I was so inspired when I was reading this book entitled "Wagamama: Ways with noodles" by Hugo Arnold. A bowl of noodle can be prepared in so many ways beyond your imagination, yet so nutritious and that caught my attention. Noodle is definite the fast food of today, the pasta of the 21st century as stated by Hugo himself, agreed and the truth. Noodle can be easily cooked, simple. Just softened them in boiling unsalted water, refreshed under cold water then combined with other ingredents. Prepeared in many ways stir fry, in broth, stew, chilled and with varies toppings.
For today's post I would like to introduce a bowl of seafood emperor noodle soup. Here I had used a variety of seafood such as large prawns, fresh mussels, fresh clams, garupa fish slices, greens, emperor noodle and chicken broth.
A bowl of noodle:
2 large fresh prawns
5 large fresh mussels
5 large fresh clams
3 slices of garupa fish
1 dry emperor noodle
350ml chicken stock
2 tablespoon chopped coriander leaves
season the prawns, mussels, clams and garupa slices in a bowl. Put the emperor noodle into the boiled unsalted water to softened the noodle. Refreshed under cold water. Place them in a serving bowl.
Placed the prawns, mussels, clams, garupa and greens into the boiling the chicken stock. Do not overcook the seafood. Once cooked, dished them into the serving bowl together with the emperor noodle. Garnished with coriander leaves and serve.
From Steven Cheng
Friday, December 21, 2007
Tuesday, December 18, 2007
After the lobster dish, the remainder lobster shell and head were used to braise "yee mee" noodle(mun yee mien). Using the reaminder of this lobster to cook this noodle is marvellous and with the right seasoning, can be very delicious.
I also prepared the eight treasured duck "pak poh ngap" but this time I replaced roast pork with chinese pork sausage. With the right cooking timing and a well prepared ingredient for stuffing, this dish can be a jewel.
Next dish is the Boneless Mackerel "Mo Quet Kau Yee". A simple mackerel fish with an incredible way of preparation. Firstly the mackerel is being deboned and the flesh is then taken out, leaving the skin. Mix the mackerel flesh together with pork meat and seasoning. The seasoned meat is then being stuffed to the fish skin and deep fry. I finished this fish by topping wih special BBQ sauce.
I will stop here for the time being and will continue the last part in my next coming post.
From Steve Cheng
Friday, December 14, 2007
Two days ago, I invited a few of my young close friends to my restaurant to taste some of my current and new dishes for this coming new year, 2008. They were so excited and so am I. I had prepared eight dishes and I also requested Chef Sunny to prepare the dessert.

**EXERCISE TASK**
Decide whether each statement below agrees with the blog post on noodle and seafood dishes. Answer yes or no for each, quoting the exact words from the post that settle it.
(a) The seafood emperor noodle soup calls for 350ml of chicken stock.
(b) In the eight treasured duck, roast pork took the place of Chinese pork sausage.
(c) Chef Sunny was asked to prepare the dessert.

Word and element location data:
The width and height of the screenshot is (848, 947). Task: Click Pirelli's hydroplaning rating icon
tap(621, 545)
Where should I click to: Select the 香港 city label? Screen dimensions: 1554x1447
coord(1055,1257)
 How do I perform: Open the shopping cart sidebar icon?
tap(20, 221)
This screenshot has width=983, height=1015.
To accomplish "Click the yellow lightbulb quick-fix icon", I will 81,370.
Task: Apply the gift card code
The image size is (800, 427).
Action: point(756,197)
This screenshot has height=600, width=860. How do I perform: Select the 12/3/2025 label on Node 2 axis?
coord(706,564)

**OUTPUT FOR THIS TASK**
(a) Yes: "350ml chicken stock"
(b) No: "this time I replaced roast pork with chinese pork sausage"
(c) Yes: "I also requested Chef Sunny to prepare the dessert."